Sul tema dei diritti, Piccolotti si dice “vicina a tutti i partiti che fanno battaglie sul terreno della libertà, della garanzia, dei diritti civili e di cittadinanza di ogni soggetto. Il PD del pre-Elly Schlein era molto arretrato sui diritti sociali delle persone e anche sui diritti ambientali: molto spesso li abbiamo sentiti dire che venivano prima i bisogni delle imprese rispetto ai bisogni dei lavoratori. La vera sfida del PD è capire se hanno intenzione di premere l’acceleratore anche sui bisogni sociali delle persone”, spiega.
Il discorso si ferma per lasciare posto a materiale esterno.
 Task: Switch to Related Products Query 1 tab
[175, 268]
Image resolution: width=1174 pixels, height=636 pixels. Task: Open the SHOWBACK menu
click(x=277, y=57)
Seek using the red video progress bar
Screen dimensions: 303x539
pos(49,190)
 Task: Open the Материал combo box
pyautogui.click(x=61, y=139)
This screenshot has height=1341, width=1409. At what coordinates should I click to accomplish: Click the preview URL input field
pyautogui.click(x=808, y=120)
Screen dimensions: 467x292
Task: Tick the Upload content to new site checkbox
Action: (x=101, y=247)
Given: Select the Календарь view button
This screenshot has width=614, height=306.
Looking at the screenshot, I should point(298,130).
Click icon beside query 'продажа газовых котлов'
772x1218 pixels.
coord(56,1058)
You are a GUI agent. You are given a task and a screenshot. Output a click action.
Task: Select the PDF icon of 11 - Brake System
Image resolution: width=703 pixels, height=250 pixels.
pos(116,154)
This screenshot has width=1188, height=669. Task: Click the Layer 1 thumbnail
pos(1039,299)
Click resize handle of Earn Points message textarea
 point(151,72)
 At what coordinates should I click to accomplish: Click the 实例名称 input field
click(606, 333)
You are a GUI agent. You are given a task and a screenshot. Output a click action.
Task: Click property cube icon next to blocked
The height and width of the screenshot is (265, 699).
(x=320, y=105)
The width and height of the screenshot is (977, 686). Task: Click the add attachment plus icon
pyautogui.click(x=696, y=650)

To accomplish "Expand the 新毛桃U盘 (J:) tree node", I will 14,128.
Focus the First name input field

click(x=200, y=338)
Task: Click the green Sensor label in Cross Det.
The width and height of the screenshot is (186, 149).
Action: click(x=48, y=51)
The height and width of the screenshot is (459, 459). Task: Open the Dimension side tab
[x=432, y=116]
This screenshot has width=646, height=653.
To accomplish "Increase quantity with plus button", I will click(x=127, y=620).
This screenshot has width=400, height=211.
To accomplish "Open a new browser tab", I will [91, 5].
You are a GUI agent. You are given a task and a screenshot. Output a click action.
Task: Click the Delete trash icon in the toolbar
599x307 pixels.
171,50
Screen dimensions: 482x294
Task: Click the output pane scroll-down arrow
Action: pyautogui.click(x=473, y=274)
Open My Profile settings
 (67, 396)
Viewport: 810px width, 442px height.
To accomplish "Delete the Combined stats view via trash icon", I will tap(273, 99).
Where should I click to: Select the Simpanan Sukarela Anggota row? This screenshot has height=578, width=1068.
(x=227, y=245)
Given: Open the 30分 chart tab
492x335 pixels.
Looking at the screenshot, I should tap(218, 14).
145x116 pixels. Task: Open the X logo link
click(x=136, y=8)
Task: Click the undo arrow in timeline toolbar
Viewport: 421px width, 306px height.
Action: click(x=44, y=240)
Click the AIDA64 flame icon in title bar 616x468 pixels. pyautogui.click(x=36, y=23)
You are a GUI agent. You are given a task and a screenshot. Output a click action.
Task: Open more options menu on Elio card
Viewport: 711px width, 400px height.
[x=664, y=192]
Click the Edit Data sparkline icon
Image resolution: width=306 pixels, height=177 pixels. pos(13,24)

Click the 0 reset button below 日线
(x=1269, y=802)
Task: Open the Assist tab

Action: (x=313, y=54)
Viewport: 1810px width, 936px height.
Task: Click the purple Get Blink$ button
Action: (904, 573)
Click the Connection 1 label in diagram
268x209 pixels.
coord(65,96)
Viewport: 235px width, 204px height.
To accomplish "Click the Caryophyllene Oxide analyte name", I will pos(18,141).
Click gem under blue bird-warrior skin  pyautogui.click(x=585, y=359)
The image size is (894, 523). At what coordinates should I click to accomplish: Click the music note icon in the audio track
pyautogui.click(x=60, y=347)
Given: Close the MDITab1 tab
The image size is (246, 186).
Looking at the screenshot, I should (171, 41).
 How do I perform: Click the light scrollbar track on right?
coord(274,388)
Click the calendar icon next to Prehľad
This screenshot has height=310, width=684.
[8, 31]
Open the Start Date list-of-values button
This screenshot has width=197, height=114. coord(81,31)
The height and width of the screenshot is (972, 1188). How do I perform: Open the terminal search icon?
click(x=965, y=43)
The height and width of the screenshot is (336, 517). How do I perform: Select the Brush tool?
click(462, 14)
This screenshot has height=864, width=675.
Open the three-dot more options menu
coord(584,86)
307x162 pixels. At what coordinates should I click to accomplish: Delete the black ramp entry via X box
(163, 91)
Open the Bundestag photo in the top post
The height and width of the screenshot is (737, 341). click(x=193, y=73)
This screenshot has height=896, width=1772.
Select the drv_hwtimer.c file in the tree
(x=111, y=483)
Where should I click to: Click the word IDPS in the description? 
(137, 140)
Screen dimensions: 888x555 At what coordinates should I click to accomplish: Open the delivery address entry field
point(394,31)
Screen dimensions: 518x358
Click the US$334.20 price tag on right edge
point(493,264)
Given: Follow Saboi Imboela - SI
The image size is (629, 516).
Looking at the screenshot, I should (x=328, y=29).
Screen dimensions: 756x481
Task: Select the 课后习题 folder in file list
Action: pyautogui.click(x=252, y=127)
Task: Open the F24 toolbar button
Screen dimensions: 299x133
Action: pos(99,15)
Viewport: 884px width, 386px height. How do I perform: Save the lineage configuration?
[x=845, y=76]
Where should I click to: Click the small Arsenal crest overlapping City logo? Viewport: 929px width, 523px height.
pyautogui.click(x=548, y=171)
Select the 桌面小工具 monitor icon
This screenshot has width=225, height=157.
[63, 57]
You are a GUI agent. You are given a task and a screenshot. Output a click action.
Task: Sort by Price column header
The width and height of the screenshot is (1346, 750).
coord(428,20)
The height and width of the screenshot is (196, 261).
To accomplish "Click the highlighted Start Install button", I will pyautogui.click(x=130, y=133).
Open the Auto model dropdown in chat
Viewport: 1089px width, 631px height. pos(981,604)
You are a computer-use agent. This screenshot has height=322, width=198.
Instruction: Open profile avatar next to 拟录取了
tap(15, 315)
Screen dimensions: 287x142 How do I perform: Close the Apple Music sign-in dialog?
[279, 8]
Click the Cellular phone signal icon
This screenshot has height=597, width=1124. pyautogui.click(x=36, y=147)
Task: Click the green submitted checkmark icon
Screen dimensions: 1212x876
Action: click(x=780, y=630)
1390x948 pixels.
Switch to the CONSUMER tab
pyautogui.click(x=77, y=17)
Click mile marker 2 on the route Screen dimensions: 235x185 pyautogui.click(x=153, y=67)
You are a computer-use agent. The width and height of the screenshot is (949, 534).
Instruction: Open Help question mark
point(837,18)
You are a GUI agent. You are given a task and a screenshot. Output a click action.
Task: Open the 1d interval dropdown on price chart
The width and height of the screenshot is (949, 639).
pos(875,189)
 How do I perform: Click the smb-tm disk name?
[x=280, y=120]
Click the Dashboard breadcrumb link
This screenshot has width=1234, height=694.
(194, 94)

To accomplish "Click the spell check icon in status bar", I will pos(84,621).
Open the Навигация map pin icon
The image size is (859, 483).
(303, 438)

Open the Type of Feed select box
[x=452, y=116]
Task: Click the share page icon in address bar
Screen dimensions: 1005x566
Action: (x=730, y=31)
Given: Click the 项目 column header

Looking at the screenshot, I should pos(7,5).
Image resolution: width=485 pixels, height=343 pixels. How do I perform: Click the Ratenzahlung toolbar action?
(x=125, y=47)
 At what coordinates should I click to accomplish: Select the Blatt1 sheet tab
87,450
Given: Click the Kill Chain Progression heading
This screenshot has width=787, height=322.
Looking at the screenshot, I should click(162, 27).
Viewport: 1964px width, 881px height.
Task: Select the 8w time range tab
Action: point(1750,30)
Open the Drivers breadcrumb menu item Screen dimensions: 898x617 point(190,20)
Tra i temi da affrontare, il salario minimo “è una delle misure che dobbiamo approvare per far crescere i salari in Italia: ci sono tre proposte di legge”, sul tema, “dobbiamo fare di queste tre proposte la base di una mobilitazione, anche fuori dalle aule parlamentari. Poi serve anche altro, perchè il problema dei salari in Italia non è solo il problema di coloro che lavorano con contratti che prevedono punto cifre troppo basse: dobbiamo anche far salire in salari del ceto medio, dobbiamo intervenire per ridurre le forme di lavoro precario, dobbiamo cancellare tutti i contratti pirata con una legge sulla rappresentanza e secondo me ci vogliono anche delle forme di indicizzazione all’inflazione perchè altrimenti ci troviamo come ci stiamo trovando ora”.
Sulla possibilità di un’alleanza tra i partiti, oltre che sul salario minimo, anche su altri temi, “chiediamo che PD e 5stelle dialoghino e vadano uniti alle elezioni, volendo anche noi far parte di questa alleanza, perchè perchè la super-destra della Meloni non è maggioranza nel Paese. Abbiamo visto i dati elettorali: non hanno più del 50%, quindi organizzando un campo, con un progetto politico di riscatto, possiamo vincere le elezioni”.